Only one stretch of the data below is wanted: the lines starting at the one with "Instruction: Enable the" and ending at the one with "Expand the All Patients dropdown", both included, given again exactly.
══ Extracted records ══
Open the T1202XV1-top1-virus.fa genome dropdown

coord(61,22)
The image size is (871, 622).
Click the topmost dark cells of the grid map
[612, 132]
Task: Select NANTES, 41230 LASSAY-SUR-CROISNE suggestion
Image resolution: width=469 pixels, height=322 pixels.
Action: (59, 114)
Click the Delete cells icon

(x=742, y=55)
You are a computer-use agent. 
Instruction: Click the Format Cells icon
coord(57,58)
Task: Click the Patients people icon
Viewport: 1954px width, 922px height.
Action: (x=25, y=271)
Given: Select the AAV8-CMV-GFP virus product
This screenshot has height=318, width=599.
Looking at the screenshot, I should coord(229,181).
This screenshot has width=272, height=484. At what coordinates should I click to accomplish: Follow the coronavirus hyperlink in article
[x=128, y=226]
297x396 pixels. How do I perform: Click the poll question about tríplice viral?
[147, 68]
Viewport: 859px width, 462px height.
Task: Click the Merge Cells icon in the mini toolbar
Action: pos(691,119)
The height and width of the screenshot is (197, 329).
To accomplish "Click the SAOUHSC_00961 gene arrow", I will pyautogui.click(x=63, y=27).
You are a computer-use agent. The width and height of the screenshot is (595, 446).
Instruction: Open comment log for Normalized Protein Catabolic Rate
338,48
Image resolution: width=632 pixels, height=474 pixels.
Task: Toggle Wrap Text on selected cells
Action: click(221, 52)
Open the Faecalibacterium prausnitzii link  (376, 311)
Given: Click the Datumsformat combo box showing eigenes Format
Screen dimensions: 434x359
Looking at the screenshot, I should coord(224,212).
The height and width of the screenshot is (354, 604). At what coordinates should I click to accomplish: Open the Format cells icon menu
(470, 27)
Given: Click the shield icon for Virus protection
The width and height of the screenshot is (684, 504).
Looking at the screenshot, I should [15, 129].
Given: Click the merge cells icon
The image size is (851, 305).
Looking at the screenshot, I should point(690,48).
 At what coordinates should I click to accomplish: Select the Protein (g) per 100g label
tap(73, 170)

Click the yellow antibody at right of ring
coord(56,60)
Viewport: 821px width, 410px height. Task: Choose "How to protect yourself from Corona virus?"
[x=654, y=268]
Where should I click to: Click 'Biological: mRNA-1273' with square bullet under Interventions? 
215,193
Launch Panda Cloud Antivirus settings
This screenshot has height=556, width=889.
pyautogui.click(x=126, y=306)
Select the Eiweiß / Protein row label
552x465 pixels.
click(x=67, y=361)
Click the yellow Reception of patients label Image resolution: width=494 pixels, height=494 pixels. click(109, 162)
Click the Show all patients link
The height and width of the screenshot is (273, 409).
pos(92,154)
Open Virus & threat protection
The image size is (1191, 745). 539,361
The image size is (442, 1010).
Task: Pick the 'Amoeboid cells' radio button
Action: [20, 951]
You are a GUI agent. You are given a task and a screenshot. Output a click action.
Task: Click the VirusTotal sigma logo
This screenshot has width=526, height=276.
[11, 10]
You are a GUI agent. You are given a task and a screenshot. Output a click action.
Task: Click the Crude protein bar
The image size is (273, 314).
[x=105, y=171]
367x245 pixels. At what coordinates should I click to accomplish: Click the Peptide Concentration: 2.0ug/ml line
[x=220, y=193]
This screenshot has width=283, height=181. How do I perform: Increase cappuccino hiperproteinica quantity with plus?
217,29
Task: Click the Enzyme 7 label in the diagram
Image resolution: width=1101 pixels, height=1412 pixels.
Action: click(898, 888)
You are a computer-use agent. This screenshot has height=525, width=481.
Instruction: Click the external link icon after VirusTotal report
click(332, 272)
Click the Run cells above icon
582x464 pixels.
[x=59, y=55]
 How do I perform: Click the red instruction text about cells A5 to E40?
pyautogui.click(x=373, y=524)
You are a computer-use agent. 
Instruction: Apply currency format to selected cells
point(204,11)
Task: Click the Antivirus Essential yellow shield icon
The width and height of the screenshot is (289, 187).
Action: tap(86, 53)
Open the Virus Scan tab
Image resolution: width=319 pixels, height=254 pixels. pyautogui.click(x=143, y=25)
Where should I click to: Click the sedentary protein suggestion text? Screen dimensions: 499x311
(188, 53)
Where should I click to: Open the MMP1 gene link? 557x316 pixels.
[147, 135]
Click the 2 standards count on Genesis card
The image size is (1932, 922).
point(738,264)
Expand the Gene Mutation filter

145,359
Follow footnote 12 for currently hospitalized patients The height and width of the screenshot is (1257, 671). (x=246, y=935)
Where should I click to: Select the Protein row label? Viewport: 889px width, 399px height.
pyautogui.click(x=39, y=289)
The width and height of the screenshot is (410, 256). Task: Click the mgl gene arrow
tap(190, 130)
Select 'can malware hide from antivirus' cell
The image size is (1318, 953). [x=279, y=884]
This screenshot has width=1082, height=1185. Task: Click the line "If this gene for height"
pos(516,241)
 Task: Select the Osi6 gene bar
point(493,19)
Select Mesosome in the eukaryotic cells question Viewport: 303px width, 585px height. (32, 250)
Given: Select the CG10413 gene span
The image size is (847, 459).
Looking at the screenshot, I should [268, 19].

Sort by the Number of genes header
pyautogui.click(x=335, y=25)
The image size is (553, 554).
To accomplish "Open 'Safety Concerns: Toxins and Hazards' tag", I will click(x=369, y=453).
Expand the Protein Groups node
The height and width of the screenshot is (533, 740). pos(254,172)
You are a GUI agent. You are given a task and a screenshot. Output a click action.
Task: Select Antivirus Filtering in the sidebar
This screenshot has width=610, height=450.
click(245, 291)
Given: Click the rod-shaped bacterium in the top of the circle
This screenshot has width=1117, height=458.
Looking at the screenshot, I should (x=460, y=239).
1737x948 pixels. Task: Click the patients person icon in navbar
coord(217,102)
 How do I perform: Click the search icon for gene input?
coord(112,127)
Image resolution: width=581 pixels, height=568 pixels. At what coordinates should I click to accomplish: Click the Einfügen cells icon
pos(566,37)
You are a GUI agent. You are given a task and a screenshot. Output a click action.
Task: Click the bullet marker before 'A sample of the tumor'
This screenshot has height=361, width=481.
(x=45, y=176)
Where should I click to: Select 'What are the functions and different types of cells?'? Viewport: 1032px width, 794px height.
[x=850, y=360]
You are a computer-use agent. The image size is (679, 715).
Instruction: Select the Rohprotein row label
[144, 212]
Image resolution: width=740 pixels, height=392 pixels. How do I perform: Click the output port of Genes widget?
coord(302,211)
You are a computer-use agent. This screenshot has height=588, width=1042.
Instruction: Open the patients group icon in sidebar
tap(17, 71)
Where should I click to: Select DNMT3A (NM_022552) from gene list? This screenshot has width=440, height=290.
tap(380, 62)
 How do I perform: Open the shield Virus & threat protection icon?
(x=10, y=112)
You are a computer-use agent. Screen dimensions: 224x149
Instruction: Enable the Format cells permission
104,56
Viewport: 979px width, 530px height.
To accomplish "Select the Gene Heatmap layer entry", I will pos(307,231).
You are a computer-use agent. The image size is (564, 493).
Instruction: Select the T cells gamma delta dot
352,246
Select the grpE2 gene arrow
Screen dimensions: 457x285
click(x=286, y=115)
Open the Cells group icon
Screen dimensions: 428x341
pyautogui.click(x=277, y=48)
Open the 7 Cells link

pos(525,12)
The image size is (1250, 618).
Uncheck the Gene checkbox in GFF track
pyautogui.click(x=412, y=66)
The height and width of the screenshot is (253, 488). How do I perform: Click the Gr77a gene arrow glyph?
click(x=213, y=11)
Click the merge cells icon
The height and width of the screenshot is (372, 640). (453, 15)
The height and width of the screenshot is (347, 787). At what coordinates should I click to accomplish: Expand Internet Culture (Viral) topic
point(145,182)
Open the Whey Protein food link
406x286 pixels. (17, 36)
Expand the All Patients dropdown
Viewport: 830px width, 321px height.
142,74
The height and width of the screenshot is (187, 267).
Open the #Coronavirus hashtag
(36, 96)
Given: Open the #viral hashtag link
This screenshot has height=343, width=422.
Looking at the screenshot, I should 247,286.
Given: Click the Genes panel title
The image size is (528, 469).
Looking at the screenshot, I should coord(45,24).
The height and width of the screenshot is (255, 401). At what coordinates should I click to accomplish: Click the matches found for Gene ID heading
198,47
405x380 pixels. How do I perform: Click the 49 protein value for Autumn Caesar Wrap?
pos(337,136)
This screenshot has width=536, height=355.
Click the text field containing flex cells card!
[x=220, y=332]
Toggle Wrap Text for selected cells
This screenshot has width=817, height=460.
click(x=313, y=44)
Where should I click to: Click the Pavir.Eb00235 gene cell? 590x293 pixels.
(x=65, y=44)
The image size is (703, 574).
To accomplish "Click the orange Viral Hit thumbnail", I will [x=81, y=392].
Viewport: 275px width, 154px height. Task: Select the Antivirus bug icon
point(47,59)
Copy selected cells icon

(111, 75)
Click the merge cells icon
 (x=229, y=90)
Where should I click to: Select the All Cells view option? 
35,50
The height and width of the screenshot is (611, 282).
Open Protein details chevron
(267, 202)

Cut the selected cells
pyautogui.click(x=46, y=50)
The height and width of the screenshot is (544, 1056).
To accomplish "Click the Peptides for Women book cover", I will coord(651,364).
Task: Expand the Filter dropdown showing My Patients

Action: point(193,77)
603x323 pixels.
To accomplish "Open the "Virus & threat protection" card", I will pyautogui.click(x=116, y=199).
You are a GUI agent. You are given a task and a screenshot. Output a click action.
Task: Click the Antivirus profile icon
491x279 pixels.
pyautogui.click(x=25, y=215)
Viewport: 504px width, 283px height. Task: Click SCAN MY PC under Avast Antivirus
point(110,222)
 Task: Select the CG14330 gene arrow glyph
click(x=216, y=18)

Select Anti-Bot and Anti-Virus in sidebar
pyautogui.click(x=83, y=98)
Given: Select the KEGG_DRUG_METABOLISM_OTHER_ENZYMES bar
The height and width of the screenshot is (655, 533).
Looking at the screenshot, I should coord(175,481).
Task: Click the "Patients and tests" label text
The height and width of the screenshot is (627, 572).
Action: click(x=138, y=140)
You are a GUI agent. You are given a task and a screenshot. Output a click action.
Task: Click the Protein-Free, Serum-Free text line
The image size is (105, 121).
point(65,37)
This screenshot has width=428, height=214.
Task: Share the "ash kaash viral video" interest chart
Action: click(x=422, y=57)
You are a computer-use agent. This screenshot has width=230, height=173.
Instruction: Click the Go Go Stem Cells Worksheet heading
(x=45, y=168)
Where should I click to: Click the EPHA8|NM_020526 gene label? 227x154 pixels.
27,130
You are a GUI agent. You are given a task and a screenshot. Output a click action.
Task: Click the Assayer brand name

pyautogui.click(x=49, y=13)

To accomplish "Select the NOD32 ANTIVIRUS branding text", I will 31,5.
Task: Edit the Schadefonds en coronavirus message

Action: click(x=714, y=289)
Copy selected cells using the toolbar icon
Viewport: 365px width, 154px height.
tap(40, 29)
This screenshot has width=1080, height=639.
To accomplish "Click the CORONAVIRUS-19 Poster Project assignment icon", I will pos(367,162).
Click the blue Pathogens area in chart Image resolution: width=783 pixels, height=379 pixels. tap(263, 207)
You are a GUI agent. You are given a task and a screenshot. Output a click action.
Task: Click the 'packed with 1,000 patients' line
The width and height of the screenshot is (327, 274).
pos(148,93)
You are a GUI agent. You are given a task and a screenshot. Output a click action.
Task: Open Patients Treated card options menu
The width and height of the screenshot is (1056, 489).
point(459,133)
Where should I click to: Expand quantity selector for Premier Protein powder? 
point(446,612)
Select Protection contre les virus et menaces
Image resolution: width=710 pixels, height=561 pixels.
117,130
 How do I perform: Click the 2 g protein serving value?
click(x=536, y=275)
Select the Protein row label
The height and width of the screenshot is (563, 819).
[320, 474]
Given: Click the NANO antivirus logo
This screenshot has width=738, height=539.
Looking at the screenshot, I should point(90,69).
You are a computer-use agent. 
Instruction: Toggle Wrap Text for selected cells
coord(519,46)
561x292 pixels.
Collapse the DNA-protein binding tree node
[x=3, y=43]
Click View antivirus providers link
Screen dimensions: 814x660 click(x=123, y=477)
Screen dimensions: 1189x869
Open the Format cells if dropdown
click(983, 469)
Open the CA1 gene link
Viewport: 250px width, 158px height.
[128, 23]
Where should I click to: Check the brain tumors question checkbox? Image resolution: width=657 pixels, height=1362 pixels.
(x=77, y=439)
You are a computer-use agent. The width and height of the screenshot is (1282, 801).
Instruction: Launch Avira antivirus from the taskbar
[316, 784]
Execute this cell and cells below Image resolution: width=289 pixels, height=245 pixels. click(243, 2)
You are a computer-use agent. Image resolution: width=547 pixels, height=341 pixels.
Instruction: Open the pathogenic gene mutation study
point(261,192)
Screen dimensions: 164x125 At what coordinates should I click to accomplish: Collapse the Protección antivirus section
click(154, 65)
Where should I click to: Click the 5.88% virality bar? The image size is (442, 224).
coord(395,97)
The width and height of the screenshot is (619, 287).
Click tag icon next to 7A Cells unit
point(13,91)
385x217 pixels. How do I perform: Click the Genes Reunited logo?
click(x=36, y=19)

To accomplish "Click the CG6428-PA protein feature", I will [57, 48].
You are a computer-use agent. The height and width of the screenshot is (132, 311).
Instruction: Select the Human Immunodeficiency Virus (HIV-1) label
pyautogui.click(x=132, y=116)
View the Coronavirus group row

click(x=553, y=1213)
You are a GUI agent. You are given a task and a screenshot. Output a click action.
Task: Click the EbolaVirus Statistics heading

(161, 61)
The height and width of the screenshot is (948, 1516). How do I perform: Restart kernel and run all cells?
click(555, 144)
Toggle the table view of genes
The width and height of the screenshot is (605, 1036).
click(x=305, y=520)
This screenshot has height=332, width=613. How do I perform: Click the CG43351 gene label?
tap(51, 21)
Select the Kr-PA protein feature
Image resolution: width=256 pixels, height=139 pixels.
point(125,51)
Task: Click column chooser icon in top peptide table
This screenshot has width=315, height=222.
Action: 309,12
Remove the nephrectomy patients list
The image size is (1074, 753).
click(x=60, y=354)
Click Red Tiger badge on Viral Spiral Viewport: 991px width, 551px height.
═══
= Problem solution =
Instruction: Enable the Format cells permission
104,56
Viewport: 979px width, 530px height.
To accomplish "Select the Gene Heatmap layer entry", I will pos(307,231).
You are a computer-use agent. The image size is (564, 493).
Instruction: Select the T cells gamma delta dot
352,246
Select the grpE2 gene arrow
Screen dimensions: 457x285
click(x=286, y=115)
Open the Cells group icon
Screen dimensions: 428x341
pyautogui.click(x=277, y=48)
Open the 7 Cells link

pos(525,12)
The image size is (1250, 618).
Uncheck the Gene checkbox in GFF track
pyautogui.click(x=412, y=66)
The height and width of the screenshot is (253, 488). How do I perform: Click the Gr77a gene arrow glyph?
click(x=213, y=11)
Click the merge cells icon
The height and width of the screenshot is (372, 640). (453, 15)
The height and width of the screenshot is (347, 787). At what coordinates should I click to accomplish: Expand Internet Culture (Viral) topic
point(145,182)
Open the Whey Protein food link
406x286 pixels. (17, 36)
Expand the All Patients dropdown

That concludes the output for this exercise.